Previous reports in the literature have addressed the effect of quilting versus conventional closure with drainage after mastectomy for breast cancer on patient outcome. However, the studies reported to date are limited by small sample sizes, absence of randomisation, concomitant use of drainage with quilting suture and most studies were single centre initiatives that lacked sufficient power to inform surgical practice. Breast cancer surgeons appear to currently favour conventional wound closure with drainage, although current evidence suggests better patient outcomes with quilting suture. The QUISERMAS trial will aim to resolve these controversies by establishing the effectiveness of each method of mastectomy closure. This will have important clinical implications, as each wound closure type is easily applicable and already performed by breast cancer surgeons. A key limitation of the QUISERMAS trial is that surgeons and patients cannot be blinded to the surgical arms. This leaves the assessment of outcomes and decisions to intervent on seroma vulnerable to bias. A strength of our study is that it is designed to be a feasible, comparative effectiveness trial design that is similar to common clinical situations. Additionally, this clinical trial protocol was conducted to conform strictly to the CONSORT statement. The results of the QUISERMAS trial will be an important contribution in breast cancer surgery literature and are likely to lead changes in mastectomy closure. We expect that this study will provide the clinical basis and evidence that is required to perform quilting suture in routine when performing mastectomies.
The authors acknowledge Carine Coffre (data manager), Aurélie Darmaillacq (clinical research associate) and Rachel Fontenay (health economist) for their constructive support during preparation and conduct of the trial.

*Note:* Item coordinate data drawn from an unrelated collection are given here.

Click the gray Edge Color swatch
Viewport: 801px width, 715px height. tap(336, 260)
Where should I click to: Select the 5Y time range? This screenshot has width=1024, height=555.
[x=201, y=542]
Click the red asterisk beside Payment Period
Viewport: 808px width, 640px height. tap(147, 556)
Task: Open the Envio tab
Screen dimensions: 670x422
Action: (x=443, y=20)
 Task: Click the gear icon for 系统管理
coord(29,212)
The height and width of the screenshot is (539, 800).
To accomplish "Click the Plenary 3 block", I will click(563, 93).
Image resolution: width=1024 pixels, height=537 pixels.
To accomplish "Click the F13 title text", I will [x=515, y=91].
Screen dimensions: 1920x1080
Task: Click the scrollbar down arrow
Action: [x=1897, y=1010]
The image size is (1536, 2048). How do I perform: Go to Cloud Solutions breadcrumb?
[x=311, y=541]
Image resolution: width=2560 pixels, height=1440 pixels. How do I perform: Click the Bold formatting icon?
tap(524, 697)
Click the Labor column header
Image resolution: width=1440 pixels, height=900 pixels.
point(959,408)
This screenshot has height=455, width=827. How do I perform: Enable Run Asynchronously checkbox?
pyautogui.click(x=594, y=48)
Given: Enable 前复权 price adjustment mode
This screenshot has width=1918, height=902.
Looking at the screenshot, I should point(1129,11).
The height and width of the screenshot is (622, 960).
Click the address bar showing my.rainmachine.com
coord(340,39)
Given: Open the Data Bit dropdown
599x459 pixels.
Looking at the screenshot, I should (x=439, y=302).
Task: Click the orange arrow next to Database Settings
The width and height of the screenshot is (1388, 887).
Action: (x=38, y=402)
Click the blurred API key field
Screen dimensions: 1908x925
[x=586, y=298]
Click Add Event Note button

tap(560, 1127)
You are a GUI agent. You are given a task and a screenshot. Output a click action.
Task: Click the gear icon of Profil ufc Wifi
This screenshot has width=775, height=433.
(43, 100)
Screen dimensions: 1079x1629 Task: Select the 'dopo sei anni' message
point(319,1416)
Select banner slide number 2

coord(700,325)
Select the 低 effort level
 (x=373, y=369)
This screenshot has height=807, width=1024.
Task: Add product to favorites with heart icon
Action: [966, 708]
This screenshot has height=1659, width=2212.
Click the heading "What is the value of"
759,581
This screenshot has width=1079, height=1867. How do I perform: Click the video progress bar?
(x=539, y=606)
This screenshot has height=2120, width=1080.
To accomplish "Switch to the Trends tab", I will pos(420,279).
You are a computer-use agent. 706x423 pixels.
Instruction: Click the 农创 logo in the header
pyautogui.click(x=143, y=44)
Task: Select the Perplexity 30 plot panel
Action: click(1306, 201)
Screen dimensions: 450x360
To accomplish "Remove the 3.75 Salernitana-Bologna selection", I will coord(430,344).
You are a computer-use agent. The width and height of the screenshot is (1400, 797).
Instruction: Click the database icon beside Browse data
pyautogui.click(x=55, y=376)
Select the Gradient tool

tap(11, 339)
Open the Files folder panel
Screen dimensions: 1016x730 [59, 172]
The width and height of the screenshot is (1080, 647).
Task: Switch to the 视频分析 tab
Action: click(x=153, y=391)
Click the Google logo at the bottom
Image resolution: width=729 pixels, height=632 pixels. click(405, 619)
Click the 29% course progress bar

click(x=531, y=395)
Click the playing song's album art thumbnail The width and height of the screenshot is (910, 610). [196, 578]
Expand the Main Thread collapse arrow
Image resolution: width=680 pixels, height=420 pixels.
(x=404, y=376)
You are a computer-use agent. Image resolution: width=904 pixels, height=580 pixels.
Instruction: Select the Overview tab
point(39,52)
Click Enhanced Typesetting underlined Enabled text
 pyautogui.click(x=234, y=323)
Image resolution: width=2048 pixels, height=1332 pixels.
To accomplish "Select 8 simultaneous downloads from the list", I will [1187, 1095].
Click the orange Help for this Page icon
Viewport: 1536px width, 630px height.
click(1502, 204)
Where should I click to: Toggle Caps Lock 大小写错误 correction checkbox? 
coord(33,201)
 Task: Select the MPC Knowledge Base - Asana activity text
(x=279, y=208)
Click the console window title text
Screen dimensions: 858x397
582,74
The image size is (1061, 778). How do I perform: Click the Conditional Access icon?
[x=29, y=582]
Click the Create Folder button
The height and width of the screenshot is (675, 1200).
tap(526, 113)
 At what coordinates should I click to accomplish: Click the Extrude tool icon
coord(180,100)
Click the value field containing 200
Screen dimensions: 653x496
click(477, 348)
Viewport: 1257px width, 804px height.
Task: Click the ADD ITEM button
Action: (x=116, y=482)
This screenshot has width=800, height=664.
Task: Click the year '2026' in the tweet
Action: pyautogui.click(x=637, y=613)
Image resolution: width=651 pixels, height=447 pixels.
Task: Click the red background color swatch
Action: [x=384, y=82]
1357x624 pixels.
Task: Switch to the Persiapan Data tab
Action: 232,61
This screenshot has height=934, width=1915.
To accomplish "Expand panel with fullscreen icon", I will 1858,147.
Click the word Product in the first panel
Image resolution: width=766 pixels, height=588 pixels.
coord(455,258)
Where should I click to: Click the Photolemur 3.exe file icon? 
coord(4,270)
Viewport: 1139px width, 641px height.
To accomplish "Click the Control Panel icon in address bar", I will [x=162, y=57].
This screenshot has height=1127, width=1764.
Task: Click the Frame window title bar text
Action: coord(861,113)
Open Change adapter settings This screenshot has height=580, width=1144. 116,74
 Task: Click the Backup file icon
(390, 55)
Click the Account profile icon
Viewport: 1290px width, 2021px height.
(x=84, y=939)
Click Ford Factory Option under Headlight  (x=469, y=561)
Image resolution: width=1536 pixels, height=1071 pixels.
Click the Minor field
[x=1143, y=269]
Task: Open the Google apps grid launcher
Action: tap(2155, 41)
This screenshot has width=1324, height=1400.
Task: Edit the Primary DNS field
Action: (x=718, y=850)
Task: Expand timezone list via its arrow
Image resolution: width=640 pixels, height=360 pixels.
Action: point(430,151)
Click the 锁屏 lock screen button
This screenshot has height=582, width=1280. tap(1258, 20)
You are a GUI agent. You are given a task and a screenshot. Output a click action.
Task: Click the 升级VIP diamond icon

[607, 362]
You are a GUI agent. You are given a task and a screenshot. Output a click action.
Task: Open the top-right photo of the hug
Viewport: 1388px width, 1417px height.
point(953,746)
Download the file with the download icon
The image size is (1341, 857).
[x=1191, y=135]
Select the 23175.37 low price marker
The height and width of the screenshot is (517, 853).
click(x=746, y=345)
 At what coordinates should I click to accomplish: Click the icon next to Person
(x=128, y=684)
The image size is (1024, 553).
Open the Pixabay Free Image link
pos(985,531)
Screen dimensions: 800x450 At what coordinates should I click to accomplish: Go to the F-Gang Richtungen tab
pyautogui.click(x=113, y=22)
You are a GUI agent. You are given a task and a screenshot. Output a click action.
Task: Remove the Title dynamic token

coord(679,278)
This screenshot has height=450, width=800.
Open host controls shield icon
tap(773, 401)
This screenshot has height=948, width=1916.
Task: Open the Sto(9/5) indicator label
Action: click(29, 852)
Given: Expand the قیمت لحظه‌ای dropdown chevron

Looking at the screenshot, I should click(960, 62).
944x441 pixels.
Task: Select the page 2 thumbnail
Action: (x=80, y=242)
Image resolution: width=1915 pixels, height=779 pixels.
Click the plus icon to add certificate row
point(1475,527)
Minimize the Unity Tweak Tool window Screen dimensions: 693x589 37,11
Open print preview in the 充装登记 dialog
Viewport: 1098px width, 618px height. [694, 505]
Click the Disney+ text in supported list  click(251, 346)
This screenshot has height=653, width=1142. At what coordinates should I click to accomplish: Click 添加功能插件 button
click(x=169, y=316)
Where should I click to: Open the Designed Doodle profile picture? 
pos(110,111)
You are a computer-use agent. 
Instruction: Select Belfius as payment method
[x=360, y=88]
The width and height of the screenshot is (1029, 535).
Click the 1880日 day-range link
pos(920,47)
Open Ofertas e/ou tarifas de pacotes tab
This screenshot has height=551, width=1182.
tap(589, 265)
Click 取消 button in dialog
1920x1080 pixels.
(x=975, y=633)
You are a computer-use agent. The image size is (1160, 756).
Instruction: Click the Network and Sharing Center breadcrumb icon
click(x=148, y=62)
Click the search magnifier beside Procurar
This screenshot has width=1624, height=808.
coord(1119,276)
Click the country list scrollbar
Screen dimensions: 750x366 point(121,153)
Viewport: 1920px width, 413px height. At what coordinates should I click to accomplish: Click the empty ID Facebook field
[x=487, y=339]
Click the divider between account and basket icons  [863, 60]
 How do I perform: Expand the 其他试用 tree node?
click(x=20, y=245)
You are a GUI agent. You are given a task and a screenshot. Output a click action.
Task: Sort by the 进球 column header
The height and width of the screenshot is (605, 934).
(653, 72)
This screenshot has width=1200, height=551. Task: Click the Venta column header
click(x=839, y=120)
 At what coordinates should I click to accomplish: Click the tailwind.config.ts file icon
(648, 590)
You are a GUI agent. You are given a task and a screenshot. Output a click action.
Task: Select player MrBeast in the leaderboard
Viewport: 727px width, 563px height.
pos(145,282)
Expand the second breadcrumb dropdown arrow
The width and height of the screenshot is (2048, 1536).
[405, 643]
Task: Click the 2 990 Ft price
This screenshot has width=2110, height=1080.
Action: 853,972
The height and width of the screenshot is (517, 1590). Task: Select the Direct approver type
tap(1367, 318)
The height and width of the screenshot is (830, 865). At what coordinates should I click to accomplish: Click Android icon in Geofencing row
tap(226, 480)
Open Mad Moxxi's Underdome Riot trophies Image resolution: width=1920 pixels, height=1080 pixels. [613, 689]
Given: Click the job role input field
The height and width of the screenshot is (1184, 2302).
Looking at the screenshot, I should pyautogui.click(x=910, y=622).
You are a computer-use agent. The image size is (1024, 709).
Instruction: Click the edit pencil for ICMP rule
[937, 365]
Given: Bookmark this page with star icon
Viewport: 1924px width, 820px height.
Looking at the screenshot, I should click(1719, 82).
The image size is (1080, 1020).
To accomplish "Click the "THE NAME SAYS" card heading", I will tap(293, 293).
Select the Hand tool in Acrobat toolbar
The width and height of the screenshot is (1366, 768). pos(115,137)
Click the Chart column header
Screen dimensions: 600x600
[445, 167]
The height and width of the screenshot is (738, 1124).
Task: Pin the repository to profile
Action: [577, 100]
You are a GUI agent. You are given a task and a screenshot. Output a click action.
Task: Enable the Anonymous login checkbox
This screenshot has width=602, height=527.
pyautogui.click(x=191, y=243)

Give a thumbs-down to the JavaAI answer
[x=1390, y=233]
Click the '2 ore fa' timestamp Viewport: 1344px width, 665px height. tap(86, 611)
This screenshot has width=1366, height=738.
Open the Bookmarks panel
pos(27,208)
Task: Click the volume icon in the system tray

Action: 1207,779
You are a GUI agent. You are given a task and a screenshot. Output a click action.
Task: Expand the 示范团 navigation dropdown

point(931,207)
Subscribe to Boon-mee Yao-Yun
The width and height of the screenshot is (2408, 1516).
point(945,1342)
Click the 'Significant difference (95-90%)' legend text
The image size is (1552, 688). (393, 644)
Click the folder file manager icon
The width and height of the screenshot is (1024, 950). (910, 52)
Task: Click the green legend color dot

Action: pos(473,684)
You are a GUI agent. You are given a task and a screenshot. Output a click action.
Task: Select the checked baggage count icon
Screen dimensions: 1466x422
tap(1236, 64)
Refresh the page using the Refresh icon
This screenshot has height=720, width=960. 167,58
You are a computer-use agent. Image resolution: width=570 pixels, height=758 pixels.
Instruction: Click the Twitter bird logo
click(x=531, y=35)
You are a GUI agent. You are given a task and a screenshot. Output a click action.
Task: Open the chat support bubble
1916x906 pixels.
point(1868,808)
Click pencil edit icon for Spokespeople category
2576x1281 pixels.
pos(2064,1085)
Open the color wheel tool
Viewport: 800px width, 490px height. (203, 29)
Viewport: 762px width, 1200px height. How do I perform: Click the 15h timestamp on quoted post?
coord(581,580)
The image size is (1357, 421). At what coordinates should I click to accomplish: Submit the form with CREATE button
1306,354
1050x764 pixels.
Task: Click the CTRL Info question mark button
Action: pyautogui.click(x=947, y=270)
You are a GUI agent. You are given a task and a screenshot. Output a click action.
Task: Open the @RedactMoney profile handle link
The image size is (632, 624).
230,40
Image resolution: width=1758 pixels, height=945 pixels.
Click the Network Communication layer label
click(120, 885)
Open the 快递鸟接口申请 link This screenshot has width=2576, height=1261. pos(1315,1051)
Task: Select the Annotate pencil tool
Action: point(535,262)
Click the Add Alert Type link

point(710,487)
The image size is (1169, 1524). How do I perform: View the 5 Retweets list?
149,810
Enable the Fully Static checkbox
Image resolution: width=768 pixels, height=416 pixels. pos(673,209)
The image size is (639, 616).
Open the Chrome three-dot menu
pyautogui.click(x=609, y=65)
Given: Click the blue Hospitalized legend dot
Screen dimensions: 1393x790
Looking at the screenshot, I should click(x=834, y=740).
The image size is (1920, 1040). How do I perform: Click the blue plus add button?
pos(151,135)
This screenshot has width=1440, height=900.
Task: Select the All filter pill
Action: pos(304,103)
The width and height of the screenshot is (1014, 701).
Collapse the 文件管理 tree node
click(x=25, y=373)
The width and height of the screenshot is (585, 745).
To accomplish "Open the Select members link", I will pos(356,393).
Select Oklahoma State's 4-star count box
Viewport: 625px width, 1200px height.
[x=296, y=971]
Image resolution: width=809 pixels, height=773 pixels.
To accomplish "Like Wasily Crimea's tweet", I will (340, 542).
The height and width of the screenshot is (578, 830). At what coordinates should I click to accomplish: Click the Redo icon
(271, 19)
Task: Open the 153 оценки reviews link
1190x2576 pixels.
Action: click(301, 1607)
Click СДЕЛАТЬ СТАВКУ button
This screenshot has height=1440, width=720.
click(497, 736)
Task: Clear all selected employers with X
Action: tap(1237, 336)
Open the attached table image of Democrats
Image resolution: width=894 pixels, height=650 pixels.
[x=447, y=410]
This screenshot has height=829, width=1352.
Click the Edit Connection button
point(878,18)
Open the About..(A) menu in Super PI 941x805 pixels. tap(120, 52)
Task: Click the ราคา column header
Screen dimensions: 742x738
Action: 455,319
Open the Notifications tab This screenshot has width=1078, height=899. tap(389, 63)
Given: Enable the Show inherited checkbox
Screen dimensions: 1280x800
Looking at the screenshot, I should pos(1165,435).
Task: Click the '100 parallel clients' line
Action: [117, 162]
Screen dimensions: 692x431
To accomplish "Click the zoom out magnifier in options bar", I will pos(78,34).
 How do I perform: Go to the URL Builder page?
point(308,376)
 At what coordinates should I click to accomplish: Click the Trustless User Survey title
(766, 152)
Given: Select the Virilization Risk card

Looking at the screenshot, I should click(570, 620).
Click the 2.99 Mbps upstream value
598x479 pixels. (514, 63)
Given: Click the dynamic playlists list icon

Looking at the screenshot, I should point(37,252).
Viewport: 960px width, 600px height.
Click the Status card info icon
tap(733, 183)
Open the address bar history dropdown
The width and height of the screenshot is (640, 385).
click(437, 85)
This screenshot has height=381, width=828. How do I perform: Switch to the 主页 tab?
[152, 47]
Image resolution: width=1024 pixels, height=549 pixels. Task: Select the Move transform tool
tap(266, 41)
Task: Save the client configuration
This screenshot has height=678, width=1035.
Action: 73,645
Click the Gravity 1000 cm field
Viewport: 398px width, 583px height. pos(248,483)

The authors would also like to express appreciation for the contributions from patients with breast cancer who will participate in this trial.
Contributors LO and AC helped to conceive and design the trial and wrote the manuscript. JB, BG and GB helped to conceive the trial and revised the manuscript. LO and GB will be investigators and will recruit patients and conduct the trial. AC planned the statistical analysis. LO and AC will supervise the trial. All authors read and approved the final manuscript.
Funding This trial is supported by a grant from the French Ministry of Health (PHRC 2013). The funding source has no role in the design of this trial and will not have any role during its execution, analyses, interpretation of the data, or decision to submit results.
Competing interests None declared.
Ethics approval Tours Research Ethics Committee (CPP TOURS-Region Centre-Ouest 1, 2014-R20, 16 December 2014).
Provenance and peer review Not commissioned; peer reviewed for ethical and funding approval prior to submission.